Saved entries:
....

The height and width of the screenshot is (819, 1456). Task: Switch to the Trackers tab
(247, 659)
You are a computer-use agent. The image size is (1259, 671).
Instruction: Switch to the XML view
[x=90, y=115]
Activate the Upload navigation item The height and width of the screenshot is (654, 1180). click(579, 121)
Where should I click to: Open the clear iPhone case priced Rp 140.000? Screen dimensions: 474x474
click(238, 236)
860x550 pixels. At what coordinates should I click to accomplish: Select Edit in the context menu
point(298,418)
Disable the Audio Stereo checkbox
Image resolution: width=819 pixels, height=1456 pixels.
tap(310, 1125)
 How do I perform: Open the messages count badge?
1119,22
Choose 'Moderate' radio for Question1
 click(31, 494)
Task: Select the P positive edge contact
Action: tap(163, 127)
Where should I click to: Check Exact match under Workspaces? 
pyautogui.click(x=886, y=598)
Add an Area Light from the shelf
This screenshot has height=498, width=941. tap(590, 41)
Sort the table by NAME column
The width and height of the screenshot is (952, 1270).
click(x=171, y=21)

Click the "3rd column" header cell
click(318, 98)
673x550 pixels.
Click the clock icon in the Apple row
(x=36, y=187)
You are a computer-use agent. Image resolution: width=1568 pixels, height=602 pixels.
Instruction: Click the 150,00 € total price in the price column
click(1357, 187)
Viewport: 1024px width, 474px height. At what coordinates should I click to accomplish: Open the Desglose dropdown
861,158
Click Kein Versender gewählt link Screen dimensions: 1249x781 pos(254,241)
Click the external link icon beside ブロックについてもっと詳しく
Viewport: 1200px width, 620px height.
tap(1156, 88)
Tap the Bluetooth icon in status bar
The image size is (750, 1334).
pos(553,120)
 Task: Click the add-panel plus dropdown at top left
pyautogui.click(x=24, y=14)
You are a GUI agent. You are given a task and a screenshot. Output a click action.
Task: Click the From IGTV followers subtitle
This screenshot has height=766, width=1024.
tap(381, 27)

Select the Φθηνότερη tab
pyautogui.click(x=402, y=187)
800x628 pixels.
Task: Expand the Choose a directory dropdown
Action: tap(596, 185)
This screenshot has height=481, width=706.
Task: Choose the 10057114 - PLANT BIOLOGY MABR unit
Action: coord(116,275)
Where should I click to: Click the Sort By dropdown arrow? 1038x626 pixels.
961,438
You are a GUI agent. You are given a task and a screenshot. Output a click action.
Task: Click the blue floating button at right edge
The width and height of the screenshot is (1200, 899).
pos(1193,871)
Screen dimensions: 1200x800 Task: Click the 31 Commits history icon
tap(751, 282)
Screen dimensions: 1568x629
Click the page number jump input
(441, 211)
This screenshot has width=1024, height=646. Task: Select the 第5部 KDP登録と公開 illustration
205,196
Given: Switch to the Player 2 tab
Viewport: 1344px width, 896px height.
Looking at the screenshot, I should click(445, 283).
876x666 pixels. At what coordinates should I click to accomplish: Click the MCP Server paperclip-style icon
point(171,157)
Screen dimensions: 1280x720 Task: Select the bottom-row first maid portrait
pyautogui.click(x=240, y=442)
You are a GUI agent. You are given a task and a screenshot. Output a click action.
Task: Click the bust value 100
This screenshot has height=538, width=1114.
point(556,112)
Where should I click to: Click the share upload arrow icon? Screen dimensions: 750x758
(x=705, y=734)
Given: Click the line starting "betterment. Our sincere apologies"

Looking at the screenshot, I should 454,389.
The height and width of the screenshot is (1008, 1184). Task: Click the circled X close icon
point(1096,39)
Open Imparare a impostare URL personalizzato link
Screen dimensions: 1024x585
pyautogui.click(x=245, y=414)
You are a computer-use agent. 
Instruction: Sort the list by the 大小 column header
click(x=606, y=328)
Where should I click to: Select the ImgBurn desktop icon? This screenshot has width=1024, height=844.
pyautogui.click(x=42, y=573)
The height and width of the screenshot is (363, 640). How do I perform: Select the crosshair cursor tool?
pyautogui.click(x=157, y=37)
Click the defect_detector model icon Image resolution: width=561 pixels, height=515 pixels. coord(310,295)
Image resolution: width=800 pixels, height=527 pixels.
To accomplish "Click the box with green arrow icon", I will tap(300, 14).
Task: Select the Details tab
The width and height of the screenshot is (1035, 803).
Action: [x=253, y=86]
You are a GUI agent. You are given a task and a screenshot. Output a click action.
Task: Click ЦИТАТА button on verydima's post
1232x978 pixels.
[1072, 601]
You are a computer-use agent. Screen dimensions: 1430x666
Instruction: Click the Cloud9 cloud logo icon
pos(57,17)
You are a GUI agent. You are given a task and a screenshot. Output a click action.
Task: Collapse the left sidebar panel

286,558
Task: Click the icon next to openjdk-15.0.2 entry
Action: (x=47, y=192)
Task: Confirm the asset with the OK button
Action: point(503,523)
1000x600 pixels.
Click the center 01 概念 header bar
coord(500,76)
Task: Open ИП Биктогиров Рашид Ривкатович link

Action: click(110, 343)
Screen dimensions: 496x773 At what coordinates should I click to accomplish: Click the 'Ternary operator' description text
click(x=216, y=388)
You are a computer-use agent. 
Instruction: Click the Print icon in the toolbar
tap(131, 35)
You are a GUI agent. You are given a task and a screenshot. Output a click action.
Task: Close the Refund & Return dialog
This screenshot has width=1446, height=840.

....

PROMPT.
The expected response consists solely of the lines from the one with "Click the center 01 概念 header bar" through the end of the records, repeated exactly.

RESULT OF THIS TASK.
Click the center 01 概念 header bar
coord(500,76)
Task: Open ИП Биктогиров Рашид Ривкатович link

Action: click(110, 343)
Screen dimensions: 496x773 At what coordinates should I click to accomplish: Click the 'Ternary operator' description text
click(x=216, y=388)
You are a computer-use agent. 
Instruction: Click the Print icon in the toolbar
tap(131, 35)
You are a GUI agent. You are given a task and a screenshot. Output a click action.
Task: Close the Refund & Return dialog
This screenshot has width=1446, height=840.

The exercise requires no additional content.